**Instruction 1:** Express the entries as a JSON list of strings, one string per line and with blank lines omitted, starting at the first line of the entries and ending at the line containing "pyautogui.click(x=257, y=297)".

**Given passage:**
The loquacious businessman is full of stories. Some of them are just that–stories. I mean the kind of stories we would call fibs or, if you prefer, lies. He has a lifetime supply of these stories and doesn’t need an invitation to begin one at any time. I know. I’ve endured the tedium of any number of them over the years. That said, some of his stories are worth remembering. One in particular comes to mind tonight. At least, a phrase from the story comes to my mind. The details themselves are lost in the mist of the years that have passed since he first told me the story.
The man sold appliances for a national chain of stores at one time. He tells of learning the ropes in selling from a master, and it is obvious from his success as a businessman later in life that he learned his lessons well. Now, regarding the phrase I recall, it seems that frequently, the chain of stores for which he worked would run advertised specials on their appliances. When they did, the word would come down from management that a certain model of washing machine, or stove, or refrigerator was their “nail-down model”. At first, I assumed that it meant that they would nail down the sale with this model which was priced very attractively, but that was not the case. “Nail-down model” meant, very simply, that this model was never to move from the showroom floor. It was not, under any circumstances, to be sold to a customer. Any customer who came in waving the ad and desiring to buy this bargain was to be upsold to a better model. He claimed that the sales people were threatened with losing their job if they actually allowed a customer to buy the “nail-down model” during the sale. We know this tactic today, as “bait & switch”. It is understood to be illegal, and theoretically, a thing of the past. I wonder.
I realized the other day, that I have a nail-down item in my store. A few weeks ago, a gentleman came in with a very small, vintage-looking case under his arm. He wanted to know if I could tell him anything about the instrument contained therein. I could and did, but not before I became very interested myself in the instrument. It was an old ukulele which had been made in the 1960s. As it happens, the instrument was identical to the one on which I learned to play the uke. Mrs. Jones, our grade school music teacher, had offered to teach any student who would come a couple of days a week, before the school day began, how to play the instrument. It was a popular instrument back in the sixties and my brother and I convinced our parents that this was an essential purchase. I don’t remember learning anything except three chords, but the memory of acquiring that instrument and carrying it to school for special lessons with Mrs. Jones is one of those that I treasure, all these years later. As I examined the man’s vintage instrument, I had to have it! He reluctantly gave me a number that was well above the going price for these old instruments, but I wasn’t in the mood to let it walk out the door. I paid his price. The instrument is in a display case in my music store now.
It’s not for sale. There may be those who will accuse me of a bait and switch scheme of my own, since customers are more likely to see this instrument first upon entering the store, before seeing the ukes that are for sale hanging on the wall further back. I have directed several of them to the ones hanging on the wall, after they have inquired about this one. Since there is no advertising campaign which has brought them in to see the old uke, there will be no claim of a scam, but a number of them have complained that it is not fair for me to display an instrument which they cannot buy. It’s still not for sale.

**Instruction 2:** In the ukulele essay, why does the author say there will be no claim of a scam over the ukulele in the display case? Explain in one to three sentences.

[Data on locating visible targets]
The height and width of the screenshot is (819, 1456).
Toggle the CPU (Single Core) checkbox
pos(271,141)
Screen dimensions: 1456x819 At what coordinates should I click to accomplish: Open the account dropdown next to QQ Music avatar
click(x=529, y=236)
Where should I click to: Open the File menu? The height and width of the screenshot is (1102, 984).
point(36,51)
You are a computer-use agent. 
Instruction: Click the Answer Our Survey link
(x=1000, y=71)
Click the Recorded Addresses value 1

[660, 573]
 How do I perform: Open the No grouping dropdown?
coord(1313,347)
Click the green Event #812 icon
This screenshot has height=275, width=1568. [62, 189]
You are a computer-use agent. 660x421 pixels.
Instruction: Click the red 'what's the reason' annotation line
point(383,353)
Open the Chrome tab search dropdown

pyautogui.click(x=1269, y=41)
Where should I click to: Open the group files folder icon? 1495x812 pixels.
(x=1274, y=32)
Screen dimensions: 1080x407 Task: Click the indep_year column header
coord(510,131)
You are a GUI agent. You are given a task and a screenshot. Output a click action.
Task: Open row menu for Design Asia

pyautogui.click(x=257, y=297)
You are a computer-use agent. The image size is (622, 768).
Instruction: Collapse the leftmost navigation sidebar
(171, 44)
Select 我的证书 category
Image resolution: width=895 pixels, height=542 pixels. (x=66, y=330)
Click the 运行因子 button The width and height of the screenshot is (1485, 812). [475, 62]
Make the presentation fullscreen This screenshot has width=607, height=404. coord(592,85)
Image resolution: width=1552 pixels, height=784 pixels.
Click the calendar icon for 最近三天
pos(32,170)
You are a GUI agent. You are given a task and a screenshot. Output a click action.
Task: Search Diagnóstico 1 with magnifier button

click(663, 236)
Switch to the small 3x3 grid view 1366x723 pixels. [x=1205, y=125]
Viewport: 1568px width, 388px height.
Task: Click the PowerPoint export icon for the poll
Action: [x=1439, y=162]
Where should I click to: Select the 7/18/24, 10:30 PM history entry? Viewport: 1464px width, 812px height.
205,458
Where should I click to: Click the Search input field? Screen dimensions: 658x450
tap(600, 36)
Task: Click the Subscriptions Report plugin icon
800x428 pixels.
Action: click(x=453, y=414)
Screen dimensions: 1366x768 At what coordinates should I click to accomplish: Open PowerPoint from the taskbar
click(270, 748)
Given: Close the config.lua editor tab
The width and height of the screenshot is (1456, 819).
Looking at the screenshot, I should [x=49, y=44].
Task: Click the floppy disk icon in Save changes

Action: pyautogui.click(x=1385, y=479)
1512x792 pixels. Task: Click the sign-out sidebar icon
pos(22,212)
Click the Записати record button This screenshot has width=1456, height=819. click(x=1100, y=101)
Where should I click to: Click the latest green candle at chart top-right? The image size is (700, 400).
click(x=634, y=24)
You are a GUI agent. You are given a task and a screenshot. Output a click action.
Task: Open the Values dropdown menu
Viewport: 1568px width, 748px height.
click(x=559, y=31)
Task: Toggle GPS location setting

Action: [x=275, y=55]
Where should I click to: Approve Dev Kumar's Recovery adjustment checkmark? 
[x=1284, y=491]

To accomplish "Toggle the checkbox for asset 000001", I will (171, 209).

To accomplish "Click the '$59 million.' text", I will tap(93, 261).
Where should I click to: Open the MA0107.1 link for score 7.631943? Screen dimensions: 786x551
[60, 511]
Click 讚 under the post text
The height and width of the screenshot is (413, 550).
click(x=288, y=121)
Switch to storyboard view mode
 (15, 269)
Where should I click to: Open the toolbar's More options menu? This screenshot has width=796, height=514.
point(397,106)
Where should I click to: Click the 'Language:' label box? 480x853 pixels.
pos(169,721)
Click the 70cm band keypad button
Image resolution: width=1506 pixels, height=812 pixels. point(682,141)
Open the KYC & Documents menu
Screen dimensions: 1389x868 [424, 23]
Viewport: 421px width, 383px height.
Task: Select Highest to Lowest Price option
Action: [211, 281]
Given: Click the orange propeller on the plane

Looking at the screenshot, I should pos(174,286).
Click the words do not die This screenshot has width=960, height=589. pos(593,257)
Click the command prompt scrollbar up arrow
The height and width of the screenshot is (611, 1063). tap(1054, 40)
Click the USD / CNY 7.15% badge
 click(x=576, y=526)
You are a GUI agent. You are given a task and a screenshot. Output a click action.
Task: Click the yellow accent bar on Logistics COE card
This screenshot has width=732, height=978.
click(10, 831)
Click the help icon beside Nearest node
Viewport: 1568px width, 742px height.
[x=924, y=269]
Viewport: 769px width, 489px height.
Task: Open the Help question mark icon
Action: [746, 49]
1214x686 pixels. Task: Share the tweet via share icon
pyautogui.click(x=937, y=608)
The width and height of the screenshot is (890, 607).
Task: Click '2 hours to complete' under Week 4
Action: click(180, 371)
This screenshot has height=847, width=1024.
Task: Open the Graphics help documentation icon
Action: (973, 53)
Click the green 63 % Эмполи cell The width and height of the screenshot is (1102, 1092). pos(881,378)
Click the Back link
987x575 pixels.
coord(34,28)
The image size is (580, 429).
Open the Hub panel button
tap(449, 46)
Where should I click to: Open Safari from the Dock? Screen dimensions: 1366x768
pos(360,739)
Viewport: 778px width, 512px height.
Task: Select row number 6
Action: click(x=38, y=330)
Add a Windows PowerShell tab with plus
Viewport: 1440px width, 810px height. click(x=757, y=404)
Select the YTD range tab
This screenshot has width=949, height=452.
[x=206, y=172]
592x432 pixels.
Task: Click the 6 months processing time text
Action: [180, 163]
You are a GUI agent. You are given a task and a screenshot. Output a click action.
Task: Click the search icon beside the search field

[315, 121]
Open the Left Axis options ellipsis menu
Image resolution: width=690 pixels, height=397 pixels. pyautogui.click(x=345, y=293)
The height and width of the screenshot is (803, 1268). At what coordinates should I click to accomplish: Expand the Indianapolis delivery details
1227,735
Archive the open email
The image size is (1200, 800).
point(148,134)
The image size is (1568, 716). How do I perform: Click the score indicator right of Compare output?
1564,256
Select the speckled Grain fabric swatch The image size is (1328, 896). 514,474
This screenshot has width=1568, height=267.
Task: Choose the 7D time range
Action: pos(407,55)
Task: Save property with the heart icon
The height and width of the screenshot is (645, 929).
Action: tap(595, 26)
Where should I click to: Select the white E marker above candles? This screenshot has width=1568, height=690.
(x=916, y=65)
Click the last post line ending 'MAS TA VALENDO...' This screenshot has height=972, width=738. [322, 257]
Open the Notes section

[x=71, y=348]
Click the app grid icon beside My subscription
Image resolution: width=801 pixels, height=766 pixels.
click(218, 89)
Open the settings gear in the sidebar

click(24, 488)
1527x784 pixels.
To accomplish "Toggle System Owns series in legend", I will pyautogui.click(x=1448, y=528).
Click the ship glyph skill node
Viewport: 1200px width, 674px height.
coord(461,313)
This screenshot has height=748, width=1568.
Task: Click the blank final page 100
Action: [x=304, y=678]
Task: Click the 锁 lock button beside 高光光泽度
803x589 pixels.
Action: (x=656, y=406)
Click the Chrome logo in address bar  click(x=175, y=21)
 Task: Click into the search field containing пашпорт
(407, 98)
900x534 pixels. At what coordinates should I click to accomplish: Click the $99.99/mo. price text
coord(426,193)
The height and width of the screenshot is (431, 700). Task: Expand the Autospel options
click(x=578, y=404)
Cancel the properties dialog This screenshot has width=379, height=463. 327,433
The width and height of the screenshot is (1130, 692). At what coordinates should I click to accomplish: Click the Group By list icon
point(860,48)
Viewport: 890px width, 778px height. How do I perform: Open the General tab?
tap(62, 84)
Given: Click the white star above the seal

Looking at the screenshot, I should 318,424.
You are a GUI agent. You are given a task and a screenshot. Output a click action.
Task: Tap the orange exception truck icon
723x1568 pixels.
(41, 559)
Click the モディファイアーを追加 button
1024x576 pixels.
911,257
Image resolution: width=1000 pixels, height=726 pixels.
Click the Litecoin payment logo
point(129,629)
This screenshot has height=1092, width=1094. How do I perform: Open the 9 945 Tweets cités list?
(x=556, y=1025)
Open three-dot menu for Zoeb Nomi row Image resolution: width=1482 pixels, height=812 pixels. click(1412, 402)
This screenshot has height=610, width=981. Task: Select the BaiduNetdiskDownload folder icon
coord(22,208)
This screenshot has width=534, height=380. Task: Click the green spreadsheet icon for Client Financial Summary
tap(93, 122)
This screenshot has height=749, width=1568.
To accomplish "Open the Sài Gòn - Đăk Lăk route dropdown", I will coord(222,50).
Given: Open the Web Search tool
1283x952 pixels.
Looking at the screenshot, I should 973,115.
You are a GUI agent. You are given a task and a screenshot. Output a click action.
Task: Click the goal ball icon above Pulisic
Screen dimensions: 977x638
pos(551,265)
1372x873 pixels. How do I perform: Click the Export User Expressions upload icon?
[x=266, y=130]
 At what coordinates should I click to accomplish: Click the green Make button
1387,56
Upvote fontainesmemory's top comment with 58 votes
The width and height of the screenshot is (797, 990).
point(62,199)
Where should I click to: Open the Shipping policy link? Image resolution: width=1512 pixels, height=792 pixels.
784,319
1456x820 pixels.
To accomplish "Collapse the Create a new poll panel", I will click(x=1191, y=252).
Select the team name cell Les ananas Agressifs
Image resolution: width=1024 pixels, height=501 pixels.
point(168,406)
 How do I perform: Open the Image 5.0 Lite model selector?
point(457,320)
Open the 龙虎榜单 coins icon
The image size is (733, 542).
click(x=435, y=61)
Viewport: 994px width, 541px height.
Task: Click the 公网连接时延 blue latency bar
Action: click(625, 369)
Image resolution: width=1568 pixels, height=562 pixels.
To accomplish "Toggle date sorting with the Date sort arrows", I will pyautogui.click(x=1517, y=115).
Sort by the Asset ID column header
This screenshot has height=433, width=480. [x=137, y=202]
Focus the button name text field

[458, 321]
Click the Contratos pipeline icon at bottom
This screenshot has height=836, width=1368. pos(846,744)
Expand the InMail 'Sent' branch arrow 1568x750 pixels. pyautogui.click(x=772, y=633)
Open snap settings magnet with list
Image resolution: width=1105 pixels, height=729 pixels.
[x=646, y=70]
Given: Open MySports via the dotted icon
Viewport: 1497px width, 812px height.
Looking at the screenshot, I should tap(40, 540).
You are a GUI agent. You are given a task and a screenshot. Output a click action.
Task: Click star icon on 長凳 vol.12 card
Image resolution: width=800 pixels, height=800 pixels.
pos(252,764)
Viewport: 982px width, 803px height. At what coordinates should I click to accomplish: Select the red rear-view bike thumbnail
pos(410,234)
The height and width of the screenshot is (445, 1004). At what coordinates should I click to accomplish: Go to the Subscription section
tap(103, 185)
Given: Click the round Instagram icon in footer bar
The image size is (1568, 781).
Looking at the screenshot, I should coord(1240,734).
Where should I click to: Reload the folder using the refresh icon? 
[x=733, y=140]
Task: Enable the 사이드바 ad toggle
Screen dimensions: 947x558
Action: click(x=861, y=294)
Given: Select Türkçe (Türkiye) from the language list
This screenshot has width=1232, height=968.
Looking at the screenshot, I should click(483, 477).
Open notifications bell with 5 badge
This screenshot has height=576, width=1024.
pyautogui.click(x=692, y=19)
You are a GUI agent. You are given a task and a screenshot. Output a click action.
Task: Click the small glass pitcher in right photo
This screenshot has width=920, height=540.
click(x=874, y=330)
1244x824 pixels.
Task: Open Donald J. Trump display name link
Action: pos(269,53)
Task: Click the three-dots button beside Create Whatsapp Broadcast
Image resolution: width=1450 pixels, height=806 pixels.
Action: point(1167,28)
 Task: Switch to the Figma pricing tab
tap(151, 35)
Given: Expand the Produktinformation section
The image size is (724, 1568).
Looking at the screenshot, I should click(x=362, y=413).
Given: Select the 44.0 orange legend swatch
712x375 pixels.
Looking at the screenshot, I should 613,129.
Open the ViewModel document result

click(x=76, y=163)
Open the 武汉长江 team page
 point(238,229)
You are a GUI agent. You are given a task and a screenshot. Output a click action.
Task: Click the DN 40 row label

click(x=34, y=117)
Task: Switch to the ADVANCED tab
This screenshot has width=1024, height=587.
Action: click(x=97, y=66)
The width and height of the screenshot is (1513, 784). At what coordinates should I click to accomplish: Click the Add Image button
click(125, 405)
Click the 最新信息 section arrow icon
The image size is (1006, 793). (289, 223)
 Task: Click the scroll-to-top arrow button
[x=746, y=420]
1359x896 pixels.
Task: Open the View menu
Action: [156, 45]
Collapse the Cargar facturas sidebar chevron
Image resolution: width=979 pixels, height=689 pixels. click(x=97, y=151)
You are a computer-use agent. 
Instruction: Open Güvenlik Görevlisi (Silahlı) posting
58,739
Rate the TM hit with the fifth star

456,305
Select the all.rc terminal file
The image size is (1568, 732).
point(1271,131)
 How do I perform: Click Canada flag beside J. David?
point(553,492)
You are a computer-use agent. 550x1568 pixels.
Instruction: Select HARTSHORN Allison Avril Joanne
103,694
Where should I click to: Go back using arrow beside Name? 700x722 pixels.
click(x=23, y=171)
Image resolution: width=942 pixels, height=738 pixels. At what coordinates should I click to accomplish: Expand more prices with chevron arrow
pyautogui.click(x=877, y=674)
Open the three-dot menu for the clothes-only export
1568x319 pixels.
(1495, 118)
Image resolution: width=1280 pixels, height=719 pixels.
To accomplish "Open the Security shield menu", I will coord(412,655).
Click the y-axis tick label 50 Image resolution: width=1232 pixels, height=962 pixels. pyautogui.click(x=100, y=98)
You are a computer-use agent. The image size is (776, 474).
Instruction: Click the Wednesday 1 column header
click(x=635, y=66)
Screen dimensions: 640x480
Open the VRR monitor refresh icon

**Right answer 1:**
[
  "The height and width of the screenshot is (819, 1456).",
  "Toggle the CPU (Single Core) checkbox",
  "pos(271,141)",
  "Screen dimensions: 1456x819 At what coordinates should I click to accomplish: Open the account dropdown next to QQ Music avatar",
  "click(x=529, y=236)",
  "Where should I click to: Open the File menu? The height and width of the screenshot is (1102, 984).",
  "point(36,51)",
  "You are a computer-use agent. ",
  "Instruction: Click the Answer Our Survey link",
  "(x=1000, y=71)",
  "Click the Recorded Addresses value 1",
  "[660, 573]",
  " How do I perform: Open the No grouping dropdown?",
  "coord(1313,347)",
  "Click the green Event #812 icon",
  "This screenshot has height=275, width=1568. [62, 189]",
  "You are a computer-use agent. 660x421 pixels.",
  "Instruction: Click the red 'what's the reason' annotation line",
  "point(383,353)",
  "Open the Chrome tab search dropdown",
  "pyautogui.click(x=1269, y=41)",
  "Where should I click to: Open the group files folder icon? 1495x812 pixels.",
  "(x=1274, y=32)",
  "Screen dimensions: 1080x407 Task: Click the indep_year column header",
  "coord(510,131)",
  "You are a GUI agent. You are given a task and a screenshot. Output a click action.",
  "Task: Open row menu for Design Asia",
  "pyautogui.click(x=257, y=297)"
]

**Right answer 2:** The author says no advertising campaign brought customers in to see the old ukulele. So although some customers may accuse the author of a bait and switch, there will be no claim of a scam. Customers have complained only that it is unfair to display an instrument they cannot buy.